# [Textauszug]
####

Tangerine Dream – Tangerine Dream (AMIGA)

Meine Geschichte zum Album
Es war eine dumme Angewohnheit von AMIGA, der Mehrzahl aller Lizenzpressungen keinen ordentlichen Titel zu verpassen. Ist für das private Archiv eine Katalogisierung erforderlich, heißt die Scheibe einfach Tangerine DreamTangerine Dream. Es soll Vinylenthusiasten geben, die das Album nach dem Titel Quichotte benennen. Im Westen erscheint der Langspieler unter dem Titel Pergamon Live. Heute lese ich sogar Pergamon – Live at the Palast der Republik GDR.

Solche Details sind die Zündschnur für Endlosdiskussionen mit Klugscheißer und Besserwisser, was wiederum reine Lebenszeitverschwendung ist. Für mich ist Fakt: Wie auch immer ich zur damaligen Zeit auf Tangerine Dream und dieses Album aus 1981/1986 gekommen bin, ist mir heute völlig unklar. Ich halte das AMIGA-Album mitohne Titel immer noch für eines der großen Tangerine Dream-Werke. Kein Ricochet oder Tangram kommt an das Intro von Quichotte heran. Der weitere Verlauf des einen zweigeteilten Titel Quichotte hat mir Klänge eröffnet, die ich so nicht kannte. Wenn ich heute irgendetwas in die Nähe von Pergamon Live rücken würde wollen, dann sind es die aktuelleren the sessions II und the sessions III. Beide genannten Livemitschnitte haben nichts von der damaligen Besetzung zu tun, die 1980 im Palast der Republik das (die) Konzert(e) spielen.

####

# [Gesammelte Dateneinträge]
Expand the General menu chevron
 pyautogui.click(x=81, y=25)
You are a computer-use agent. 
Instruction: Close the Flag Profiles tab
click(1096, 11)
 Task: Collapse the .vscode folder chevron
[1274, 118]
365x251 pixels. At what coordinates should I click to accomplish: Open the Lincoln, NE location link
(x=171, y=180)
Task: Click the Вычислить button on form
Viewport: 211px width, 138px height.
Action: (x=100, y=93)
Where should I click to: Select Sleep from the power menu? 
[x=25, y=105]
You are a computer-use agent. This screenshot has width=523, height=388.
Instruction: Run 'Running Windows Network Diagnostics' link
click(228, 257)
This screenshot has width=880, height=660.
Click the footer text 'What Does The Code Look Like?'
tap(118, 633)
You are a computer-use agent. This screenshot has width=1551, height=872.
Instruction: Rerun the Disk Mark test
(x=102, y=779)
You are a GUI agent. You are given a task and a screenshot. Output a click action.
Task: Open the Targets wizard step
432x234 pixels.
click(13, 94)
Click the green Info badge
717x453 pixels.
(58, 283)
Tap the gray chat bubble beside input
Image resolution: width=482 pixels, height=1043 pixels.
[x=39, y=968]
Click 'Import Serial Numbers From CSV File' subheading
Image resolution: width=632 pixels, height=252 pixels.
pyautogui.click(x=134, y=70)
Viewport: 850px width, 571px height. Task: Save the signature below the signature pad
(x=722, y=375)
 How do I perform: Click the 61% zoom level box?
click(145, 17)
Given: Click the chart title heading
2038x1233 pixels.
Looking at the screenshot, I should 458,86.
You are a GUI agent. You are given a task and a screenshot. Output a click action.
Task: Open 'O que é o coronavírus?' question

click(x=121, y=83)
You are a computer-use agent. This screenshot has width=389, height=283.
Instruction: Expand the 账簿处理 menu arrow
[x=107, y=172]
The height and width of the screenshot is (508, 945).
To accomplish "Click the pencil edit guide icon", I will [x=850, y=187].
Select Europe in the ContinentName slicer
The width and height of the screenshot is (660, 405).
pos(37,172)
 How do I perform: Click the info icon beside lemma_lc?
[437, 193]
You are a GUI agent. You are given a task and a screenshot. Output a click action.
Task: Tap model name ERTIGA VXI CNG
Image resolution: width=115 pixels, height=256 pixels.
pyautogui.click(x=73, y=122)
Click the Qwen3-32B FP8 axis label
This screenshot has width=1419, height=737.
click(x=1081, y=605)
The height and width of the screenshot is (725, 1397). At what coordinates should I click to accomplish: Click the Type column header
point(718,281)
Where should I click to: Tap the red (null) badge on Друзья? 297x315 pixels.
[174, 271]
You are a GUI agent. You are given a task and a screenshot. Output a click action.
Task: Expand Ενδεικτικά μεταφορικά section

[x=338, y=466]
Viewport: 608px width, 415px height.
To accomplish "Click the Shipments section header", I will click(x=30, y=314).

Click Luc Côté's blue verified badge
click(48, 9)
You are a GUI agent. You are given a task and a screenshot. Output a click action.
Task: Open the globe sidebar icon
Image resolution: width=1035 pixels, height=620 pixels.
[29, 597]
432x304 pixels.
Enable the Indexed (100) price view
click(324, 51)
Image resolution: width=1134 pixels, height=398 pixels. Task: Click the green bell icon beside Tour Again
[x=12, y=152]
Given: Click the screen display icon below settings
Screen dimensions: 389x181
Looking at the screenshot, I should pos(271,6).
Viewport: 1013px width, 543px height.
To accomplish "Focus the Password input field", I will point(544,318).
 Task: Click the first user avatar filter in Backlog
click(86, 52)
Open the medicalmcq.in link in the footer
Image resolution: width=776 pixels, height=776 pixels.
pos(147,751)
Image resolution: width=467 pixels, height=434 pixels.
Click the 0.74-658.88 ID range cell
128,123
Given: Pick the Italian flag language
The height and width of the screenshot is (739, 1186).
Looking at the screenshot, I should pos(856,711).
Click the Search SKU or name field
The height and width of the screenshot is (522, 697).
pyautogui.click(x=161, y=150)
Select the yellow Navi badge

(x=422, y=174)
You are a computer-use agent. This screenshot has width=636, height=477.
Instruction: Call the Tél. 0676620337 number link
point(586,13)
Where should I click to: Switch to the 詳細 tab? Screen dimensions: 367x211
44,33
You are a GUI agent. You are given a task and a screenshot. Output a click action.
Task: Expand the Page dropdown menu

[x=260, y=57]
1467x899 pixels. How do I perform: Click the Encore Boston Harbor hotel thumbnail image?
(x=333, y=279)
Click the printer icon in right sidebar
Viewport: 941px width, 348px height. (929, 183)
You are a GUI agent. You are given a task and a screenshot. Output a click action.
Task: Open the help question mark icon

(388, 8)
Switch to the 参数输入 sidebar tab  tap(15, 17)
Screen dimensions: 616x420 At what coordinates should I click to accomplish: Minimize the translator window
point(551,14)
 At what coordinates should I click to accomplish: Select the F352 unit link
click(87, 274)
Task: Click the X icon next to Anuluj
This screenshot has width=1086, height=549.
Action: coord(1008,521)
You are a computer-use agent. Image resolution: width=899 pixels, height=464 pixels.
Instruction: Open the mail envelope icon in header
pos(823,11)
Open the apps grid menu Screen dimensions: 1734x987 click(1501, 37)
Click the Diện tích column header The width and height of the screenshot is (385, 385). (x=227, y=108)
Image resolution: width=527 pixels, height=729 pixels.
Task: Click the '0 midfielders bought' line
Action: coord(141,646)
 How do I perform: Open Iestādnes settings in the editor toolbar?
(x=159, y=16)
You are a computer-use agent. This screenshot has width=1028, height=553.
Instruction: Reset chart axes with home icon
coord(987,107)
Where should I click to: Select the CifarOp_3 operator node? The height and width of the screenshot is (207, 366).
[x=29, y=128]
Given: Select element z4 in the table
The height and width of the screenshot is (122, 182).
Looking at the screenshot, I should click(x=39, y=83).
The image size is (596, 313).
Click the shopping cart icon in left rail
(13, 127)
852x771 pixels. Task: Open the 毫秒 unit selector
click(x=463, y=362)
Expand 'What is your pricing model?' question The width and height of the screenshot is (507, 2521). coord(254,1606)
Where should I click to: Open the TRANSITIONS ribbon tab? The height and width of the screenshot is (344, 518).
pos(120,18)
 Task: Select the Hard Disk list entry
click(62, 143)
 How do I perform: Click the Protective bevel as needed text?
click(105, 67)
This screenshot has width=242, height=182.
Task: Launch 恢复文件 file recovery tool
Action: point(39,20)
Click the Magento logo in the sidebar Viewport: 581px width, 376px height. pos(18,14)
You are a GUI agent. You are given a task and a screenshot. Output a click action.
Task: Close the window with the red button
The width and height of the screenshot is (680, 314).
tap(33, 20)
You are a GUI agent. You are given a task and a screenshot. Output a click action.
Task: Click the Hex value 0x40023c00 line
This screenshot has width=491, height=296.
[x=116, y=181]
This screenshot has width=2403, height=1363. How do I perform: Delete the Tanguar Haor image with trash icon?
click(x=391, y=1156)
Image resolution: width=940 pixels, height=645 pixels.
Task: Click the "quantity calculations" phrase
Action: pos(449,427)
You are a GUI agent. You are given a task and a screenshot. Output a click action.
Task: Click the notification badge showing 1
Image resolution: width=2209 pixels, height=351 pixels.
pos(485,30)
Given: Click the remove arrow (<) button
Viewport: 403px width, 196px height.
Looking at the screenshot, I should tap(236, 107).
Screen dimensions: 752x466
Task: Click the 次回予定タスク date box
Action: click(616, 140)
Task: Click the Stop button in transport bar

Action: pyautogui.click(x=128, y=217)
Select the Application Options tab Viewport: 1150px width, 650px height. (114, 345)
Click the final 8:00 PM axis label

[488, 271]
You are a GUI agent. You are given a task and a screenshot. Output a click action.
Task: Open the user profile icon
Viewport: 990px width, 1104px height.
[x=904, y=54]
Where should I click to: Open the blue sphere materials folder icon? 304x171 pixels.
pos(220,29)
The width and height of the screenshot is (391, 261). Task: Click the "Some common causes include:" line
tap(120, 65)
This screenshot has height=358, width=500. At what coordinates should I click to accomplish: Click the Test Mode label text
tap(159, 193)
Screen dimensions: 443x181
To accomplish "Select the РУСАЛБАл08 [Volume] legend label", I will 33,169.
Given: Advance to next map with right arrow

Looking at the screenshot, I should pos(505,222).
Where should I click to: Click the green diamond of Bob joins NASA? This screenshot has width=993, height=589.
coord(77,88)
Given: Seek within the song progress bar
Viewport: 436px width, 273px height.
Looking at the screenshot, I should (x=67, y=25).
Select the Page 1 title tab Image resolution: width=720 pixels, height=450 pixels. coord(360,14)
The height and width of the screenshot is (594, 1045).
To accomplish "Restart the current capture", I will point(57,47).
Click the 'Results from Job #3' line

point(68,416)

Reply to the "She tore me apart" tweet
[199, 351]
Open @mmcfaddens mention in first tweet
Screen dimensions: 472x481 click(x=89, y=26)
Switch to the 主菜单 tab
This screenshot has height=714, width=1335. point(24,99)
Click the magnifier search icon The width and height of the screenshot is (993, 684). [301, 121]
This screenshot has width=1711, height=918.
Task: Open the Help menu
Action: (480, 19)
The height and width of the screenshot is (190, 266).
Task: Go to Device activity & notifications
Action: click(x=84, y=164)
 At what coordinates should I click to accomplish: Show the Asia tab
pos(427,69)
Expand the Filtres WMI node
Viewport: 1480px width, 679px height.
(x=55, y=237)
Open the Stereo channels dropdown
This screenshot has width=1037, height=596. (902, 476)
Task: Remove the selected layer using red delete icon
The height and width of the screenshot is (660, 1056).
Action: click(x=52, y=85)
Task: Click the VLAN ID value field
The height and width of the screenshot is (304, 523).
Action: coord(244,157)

####

# [Aufgabe 1]
Gib aus dem Text über das Tangerine-Dream-Album alles von „Solche Details sind“ bis hinunter zu „(die) Konzert(e) spielen.“ wortgetreu wieder.
# [Aufgabe 2]
Setze bitte den Text über das Tangerine-Dream-Album nach seinem letzten Satz fort.

# [Antwort 1]
Solche Details sind die Zündschnur für Endlosdiskussionen mit Klugscheißer und Besserwisser, was wiederum reine Lebenszeitverschwendung ist. Für mich ist Fakt: Wie auch immer ich zur damaligen Zeit auf Tangerine Dream und dieses Album aus 1981/1986 gekommen bin, ist mir heute völlig unklar. Ich halte das AMIGA-Album mitohne Titel immer noch für eines der großen Tangerine Dream-Werke. Kein Ricochet oder Tangram kommt an das Intro von Quichotte heran. Der weitere Verlauf des einen zweigeteilten Titel Quichotte hat mir Klänge eröffnet, die ich so nicht kannte. Wenn ich heute irgendetwas in die Nähe von Pergamon Live rücken würde wollen, dann sind es die aktuelleren the sessions II und the sessions III. Beide genannten Livemitschnitte haben nichts von der damaligen Besetzung zu tun, die 1980 im Palast der Republik das (die) Konzert(e) spielen.

# [Antwort 2]
Im weiteren Lebenslauf spielt Tangerine Dream für mich eine untergeordnete Rolle. Mich faszinieren eher die Live- als Studioveröffentlichungen von Tangerine Dream. Das ändert sich in den letzten Jahren, Quantum Years und Raum sei exemplarisch erwähnt. Mittlerweile durfte ich Tangerine Dream zweimal live im Admiralspalast erleben. Erleben durfte ich dabei auch, wie Fans auf diese Musik – inklusive Headbanging – abgehen können. Das kann nicht schlecht sein.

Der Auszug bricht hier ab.